I went to the doctor and the doctor says I have anxiety and most likely have depression. Yay... I've been feeling really low for the last couple of months but two months ago, everything changed. I had a panic attack and sudden thoughts came to my head like 'what if i don't love my boyfriend?' Before this, I was sure I was in love with him, from what I've experienced with love. He's amazing to me but I can't seem to feel the same. The doctor said that the depression can cause me to lose my feelings as I've lost a lot of feelings towards him and I isolate away from my friends. I feel really lonely too. He's always there for me and last night was a breaking point again. I got really upset when my boyfriend said he felt tired and worn out and I knew it was my fault. At 11, his internet went and we couldn't talk but I got so upset and started getting suicidal thoughts, I rang him crying and apologising. I don't want to break up with him, I want my feelings and love for him to come back. It's okay when were together but he has exams coming up so it's gonna be hard to see each other. Were going out a year in three weeks
that makes me happy-ish. It's very hard for me to be happy and I've lost a lost of motivation too. Things tat i used to love doing, don't really appeal to me anymore and I've lost appetite too.
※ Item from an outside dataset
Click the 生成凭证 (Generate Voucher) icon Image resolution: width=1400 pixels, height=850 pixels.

I used to be obsessed with pizza and now it's like 'effort'. I say this a lot. I break down in school cause I'm really upset and confused about my feelings for my boyfriend. He hasn't done anything to upset me and all of this just came suddenly. We've been through a lot and he's always been there for me. I don't want things to end and neither does he but it's getting hard. I'm supposed to go see a psychotherapist soon so I hope that'll help. I never wanted any of this to happen and if I could, I'd go back in time just so I could be happy and at peace. Even before we started going out, I was feeling low. Then it got to the point that after we started going out, my boyfriends ex started threatening us and my friends all thought I was a bitch and they didn't wanna be around me. After a couple of months, I got more upset and told one of my friends by accident that his ex told us to go for it and she tried setting us up. That changed a lot of things.
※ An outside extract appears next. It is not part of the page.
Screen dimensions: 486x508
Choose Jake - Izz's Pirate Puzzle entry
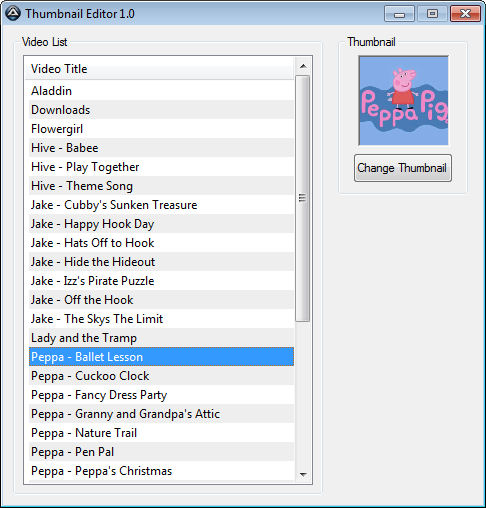coord(161,281)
My friends went crazy at me for not telling them and they felt so bad and understood more and they were there for me. They always were but more so after this. A lot of things have happened between my boyfriend and I. Rumours started going around that he was cheating on me with my best friend and they were flirting but I didn't believe them. My best friend, in all fairness was flirty with him but she didn't mean any harm as she used to like him at one point too. It's hard cause I go to a different school from all my friends and my boyfriend. A lot happened in 2013 for me. Some good, some bad. I'm an emotional person so if anything upsets me, it'll upset me a lot. When one of my childhood friends moved away, I was so upset. I self harmed twice but stopped myself cause I didn't think it was fair on other people and I knew that things would get better. But now I've really given up hope. I keep getting a suicidal and negative thoughts and I don't want then there. My relationship is on a very thin line and at this point I'm desperate to get things better and make everything okay with my boyfriend, my friends and family.